The couple had separated by 1950, and Hannah subsequently left the nation along with her daughters. They returned to the U.S. in 1962, and Paula enrolled in Columbia quickly after.
In addition to her sister Lisa, Ms. Weinstein is survived by one other sister, Dina, and her daughter, Hannah Rosenberg.
Since 2013, Ms. Weinstein had been chief content material officer for Tribeca Enterprises, which incorporates the Tribeca Film Festival and Tribeca Studios, the place she developed branded content material and ran mentorship applications for rising writers and administrators. She left Tribeca final fall to concentrate on political work.
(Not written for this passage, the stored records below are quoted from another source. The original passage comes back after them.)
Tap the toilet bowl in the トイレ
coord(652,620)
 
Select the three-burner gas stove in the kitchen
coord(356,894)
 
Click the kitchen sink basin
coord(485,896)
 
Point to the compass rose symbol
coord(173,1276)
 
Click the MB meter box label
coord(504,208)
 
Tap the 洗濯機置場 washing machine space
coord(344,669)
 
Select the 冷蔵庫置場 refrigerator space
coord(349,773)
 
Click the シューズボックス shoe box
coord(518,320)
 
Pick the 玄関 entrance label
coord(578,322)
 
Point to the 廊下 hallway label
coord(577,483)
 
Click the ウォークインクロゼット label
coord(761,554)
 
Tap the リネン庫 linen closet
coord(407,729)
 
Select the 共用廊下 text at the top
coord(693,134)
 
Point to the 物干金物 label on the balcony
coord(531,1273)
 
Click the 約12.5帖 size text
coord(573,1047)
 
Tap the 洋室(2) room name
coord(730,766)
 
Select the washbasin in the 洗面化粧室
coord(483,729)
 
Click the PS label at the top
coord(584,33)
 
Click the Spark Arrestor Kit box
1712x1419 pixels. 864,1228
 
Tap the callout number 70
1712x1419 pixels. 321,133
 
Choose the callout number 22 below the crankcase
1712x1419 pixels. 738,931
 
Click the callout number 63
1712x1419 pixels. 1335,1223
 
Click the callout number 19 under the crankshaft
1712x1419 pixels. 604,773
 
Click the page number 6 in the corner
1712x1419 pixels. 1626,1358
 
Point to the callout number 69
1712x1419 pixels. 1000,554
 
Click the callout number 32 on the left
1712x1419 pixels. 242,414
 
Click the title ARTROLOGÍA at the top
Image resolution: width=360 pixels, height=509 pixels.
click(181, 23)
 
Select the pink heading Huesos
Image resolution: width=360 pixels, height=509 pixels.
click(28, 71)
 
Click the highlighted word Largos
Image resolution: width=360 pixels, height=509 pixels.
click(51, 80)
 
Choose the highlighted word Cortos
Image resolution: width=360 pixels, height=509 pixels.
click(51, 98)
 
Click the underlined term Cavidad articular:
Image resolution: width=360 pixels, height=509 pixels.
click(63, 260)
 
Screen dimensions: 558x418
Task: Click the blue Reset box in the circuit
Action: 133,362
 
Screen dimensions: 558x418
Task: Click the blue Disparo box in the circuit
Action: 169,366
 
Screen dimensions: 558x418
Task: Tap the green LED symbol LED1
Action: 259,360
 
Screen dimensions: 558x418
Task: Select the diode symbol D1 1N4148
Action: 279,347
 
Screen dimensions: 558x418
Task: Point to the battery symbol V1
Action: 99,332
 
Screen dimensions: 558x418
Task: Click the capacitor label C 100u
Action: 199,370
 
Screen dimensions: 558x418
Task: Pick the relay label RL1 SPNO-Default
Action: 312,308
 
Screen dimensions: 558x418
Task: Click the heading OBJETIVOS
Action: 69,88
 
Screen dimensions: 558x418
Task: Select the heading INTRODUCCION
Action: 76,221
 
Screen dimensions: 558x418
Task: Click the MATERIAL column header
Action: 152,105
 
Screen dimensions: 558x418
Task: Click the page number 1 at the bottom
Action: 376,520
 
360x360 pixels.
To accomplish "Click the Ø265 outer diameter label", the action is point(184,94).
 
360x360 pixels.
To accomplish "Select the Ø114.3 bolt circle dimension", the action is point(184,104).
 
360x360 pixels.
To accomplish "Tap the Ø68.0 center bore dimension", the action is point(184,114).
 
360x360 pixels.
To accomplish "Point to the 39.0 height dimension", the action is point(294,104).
“I don’t want to sit on the sidelines and rail about everything. I really want to jump in, fully, into the campaigns. Both statewide and national campaigns,” she informed Deadline journal after her departure. “It just feels very much like a moment … between the climate, and book banning and everything else that I don’t need to go into.”
At Ms. Weinstein’s dying, tributes poured in from her colleagues and buddies, together with from Debora Cahn, a author and producer.
“Paula was a force of nature,” Ms. Cahn wrote. “She taught me so much about so many things. How to stand up and be the thing. Stand in front. Talk loud. Be outraged and happy.”